**The exercise**
Find each line below that contains the string "swatch" and copy those lines.

== Information given ==

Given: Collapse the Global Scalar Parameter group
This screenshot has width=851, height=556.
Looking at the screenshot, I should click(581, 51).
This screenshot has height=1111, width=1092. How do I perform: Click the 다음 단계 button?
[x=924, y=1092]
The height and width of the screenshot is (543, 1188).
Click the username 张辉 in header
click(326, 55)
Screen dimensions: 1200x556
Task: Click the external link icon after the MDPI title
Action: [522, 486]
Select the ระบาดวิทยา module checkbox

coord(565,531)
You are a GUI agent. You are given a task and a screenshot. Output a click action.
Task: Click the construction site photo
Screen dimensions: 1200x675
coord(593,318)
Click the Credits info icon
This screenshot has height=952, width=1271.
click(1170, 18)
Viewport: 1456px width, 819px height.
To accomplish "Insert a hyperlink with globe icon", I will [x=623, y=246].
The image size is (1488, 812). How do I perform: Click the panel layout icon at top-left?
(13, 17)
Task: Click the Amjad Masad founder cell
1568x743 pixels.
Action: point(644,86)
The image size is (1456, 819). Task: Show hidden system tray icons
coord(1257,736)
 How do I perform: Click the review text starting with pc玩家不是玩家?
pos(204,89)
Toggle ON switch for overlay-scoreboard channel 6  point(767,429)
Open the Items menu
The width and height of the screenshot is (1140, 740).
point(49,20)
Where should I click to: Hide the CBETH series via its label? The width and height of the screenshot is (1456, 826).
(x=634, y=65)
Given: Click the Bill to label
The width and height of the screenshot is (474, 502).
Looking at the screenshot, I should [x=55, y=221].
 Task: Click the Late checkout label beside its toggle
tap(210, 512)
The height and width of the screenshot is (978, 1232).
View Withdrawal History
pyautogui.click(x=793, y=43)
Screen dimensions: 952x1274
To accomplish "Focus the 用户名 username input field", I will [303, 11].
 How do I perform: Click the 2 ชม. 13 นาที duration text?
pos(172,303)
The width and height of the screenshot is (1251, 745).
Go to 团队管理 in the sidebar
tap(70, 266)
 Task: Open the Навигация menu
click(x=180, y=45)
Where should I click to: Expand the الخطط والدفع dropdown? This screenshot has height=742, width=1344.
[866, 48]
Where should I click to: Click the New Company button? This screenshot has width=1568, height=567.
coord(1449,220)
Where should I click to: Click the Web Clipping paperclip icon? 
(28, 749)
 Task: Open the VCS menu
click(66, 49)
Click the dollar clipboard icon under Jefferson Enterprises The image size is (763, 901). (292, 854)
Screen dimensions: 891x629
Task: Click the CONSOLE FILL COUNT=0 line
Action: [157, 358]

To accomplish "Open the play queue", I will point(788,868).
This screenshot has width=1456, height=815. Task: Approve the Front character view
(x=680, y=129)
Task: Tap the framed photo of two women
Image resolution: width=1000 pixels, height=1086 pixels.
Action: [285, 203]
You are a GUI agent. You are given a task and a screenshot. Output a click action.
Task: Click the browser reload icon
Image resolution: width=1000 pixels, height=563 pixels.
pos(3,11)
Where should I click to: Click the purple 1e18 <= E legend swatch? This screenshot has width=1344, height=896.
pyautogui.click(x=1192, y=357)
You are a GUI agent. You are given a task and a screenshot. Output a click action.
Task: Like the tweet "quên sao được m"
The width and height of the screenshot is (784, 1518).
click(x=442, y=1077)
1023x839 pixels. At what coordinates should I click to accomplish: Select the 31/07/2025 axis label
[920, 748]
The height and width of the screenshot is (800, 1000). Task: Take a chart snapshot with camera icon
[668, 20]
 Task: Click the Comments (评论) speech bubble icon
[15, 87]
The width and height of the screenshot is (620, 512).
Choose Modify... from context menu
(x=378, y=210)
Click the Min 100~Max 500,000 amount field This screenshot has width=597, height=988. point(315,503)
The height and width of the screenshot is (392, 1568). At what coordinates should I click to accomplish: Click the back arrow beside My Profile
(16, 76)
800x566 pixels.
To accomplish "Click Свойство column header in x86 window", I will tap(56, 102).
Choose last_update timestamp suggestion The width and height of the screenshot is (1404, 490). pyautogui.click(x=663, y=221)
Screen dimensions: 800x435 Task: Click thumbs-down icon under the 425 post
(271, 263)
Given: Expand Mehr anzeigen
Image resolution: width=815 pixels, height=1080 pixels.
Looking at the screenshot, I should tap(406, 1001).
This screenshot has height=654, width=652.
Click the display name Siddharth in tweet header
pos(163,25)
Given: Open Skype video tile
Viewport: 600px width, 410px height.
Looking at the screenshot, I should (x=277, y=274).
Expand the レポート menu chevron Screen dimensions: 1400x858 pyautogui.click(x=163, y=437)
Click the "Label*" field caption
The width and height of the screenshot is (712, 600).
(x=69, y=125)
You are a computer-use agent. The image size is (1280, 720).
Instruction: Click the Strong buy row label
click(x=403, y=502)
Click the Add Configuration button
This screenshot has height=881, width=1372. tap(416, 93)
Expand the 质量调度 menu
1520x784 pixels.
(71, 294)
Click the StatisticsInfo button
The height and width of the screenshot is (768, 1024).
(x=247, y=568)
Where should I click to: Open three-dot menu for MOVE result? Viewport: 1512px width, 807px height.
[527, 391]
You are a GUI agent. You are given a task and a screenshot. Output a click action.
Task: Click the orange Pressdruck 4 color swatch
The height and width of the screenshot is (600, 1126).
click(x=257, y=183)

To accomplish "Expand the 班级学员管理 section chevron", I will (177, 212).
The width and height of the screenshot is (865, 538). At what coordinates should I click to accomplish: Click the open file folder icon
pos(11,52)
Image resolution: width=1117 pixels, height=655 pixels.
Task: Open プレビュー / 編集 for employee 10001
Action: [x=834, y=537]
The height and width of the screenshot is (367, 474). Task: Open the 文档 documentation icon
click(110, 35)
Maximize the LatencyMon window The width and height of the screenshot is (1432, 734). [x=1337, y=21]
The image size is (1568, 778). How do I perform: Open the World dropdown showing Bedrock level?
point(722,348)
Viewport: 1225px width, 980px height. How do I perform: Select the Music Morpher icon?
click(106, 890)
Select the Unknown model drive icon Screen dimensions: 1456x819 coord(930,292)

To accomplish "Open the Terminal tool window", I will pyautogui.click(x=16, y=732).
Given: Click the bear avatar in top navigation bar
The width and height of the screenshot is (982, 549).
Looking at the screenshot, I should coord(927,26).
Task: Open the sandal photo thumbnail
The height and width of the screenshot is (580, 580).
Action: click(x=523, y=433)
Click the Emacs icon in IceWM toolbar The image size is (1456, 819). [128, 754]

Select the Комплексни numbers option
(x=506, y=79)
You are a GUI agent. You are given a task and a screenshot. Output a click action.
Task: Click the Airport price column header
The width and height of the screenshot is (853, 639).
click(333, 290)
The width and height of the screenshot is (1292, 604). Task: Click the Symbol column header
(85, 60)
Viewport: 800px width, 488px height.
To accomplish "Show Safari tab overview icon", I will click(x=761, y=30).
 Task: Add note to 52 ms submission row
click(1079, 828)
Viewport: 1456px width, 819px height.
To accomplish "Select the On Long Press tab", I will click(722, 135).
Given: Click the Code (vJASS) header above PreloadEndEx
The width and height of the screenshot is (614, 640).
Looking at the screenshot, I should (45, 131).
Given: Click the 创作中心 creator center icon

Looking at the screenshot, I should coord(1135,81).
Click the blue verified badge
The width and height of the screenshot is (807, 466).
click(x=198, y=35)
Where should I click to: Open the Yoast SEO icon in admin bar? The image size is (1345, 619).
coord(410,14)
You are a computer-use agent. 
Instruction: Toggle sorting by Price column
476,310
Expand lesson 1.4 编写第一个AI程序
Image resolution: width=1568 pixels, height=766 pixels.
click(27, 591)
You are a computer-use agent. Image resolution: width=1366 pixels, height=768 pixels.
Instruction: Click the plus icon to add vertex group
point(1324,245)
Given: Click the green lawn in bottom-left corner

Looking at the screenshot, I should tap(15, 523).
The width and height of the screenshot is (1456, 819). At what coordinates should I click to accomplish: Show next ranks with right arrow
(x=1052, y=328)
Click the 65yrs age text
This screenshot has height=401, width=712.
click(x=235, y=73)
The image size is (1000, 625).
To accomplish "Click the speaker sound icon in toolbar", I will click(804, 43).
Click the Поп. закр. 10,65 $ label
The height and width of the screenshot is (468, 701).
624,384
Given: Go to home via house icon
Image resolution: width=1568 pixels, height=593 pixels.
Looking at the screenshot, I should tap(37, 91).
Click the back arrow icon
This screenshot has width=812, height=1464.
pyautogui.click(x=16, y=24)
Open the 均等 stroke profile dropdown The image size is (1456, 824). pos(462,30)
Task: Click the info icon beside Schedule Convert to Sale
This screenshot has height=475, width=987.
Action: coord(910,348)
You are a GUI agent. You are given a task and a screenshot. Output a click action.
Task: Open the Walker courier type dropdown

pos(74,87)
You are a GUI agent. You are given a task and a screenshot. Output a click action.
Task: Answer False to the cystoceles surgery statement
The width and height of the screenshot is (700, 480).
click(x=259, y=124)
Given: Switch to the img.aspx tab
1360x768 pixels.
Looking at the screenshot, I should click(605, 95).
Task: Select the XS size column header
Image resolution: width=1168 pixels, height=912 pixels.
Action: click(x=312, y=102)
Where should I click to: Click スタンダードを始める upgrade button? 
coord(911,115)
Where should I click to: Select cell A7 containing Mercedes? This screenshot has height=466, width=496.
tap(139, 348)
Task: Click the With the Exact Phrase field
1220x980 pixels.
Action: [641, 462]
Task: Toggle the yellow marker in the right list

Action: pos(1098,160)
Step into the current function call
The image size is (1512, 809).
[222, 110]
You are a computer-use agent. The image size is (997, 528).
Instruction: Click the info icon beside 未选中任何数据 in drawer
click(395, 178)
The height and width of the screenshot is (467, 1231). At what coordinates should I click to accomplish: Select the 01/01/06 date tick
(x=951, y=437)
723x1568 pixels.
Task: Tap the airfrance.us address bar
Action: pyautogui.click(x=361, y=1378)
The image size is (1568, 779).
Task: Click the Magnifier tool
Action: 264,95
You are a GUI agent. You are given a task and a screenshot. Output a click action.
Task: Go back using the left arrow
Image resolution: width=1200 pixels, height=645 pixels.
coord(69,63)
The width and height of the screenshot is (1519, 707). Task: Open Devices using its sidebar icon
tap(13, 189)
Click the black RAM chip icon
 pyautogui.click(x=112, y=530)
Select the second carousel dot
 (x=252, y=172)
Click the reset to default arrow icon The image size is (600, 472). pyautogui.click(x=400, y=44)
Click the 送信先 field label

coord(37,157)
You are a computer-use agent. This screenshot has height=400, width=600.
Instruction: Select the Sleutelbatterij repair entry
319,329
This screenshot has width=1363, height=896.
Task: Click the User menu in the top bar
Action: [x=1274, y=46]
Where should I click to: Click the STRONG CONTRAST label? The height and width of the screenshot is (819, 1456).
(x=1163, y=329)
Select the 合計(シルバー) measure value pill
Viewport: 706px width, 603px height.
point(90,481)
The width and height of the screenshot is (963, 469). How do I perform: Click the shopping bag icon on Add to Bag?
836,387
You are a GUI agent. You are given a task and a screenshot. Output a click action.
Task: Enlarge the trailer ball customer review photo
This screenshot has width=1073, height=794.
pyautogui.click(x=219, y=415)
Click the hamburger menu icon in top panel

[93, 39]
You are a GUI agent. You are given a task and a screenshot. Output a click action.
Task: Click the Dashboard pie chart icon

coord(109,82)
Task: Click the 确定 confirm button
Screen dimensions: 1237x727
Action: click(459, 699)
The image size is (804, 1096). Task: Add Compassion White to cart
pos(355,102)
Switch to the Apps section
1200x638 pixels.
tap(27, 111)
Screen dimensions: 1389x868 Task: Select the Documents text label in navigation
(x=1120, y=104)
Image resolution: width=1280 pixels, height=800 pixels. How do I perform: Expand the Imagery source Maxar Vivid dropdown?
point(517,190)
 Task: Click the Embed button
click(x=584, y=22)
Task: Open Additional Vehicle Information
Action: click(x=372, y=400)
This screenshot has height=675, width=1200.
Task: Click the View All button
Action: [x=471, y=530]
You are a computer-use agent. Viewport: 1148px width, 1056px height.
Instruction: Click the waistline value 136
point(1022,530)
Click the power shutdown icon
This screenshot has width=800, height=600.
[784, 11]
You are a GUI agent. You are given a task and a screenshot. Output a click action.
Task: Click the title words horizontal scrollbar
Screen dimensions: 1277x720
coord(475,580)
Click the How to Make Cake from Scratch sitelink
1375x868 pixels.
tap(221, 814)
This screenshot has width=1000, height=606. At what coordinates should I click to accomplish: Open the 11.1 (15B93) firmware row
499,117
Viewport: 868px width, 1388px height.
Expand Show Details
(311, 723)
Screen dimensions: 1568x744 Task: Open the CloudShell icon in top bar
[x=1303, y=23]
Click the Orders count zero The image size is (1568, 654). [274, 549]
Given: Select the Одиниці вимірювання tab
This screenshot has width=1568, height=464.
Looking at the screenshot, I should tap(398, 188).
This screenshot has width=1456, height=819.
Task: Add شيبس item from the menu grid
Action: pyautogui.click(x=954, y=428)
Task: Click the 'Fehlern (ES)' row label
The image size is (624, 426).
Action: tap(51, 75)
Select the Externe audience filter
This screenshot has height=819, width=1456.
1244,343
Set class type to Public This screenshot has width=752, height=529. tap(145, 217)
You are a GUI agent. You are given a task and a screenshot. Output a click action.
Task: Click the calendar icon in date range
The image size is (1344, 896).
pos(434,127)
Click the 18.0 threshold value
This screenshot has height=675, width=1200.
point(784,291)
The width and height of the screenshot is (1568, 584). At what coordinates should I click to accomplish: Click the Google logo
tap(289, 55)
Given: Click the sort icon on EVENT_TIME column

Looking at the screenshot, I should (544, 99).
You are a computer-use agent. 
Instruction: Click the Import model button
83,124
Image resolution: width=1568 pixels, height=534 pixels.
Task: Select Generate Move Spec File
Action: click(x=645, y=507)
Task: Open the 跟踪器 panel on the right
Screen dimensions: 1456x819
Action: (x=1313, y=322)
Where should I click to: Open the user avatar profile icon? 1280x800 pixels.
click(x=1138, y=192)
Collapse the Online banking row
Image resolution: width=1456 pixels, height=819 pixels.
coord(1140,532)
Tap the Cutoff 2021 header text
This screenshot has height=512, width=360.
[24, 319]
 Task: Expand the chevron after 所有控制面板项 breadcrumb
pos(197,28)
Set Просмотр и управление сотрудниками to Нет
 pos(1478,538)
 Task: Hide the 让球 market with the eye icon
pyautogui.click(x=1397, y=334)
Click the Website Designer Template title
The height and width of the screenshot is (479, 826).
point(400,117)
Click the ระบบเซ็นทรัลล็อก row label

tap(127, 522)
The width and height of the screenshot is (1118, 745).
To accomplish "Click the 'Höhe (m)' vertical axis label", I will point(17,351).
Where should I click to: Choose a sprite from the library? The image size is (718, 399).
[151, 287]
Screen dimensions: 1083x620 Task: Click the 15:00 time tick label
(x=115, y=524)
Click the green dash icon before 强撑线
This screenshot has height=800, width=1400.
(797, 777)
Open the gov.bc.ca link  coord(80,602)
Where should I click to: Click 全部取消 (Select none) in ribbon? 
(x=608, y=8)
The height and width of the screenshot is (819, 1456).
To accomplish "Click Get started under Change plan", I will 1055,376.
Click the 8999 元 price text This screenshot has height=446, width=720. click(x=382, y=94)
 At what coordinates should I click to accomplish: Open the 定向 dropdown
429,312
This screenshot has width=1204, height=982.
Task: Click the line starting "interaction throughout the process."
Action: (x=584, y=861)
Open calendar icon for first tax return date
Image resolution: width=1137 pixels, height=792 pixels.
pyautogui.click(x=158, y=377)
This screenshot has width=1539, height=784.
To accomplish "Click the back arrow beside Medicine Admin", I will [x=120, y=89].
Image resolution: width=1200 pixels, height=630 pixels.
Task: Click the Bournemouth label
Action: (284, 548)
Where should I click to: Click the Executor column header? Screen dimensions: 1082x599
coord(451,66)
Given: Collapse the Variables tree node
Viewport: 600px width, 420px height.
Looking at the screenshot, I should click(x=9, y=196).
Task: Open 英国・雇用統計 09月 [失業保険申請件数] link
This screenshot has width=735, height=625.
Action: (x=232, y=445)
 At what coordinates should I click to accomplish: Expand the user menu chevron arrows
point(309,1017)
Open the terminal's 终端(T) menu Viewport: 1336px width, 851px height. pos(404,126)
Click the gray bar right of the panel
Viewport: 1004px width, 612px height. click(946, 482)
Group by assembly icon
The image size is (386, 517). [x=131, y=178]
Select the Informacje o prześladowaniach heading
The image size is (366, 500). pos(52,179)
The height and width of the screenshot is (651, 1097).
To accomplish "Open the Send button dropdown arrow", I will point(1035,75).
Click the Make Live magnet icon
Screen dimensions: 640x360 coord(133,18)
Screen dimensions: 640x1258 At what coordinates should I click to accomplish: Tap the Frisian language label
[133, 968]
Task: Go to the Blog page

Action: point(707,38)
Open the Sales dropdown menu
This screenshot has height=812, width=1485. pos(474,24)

===

**Problem solution**
Where should I click to: Click the purple 1e18 <= E legend swatch? This screenshot has width=1344, height=896.
Task: Click the orange Pressdruck 4 color swatch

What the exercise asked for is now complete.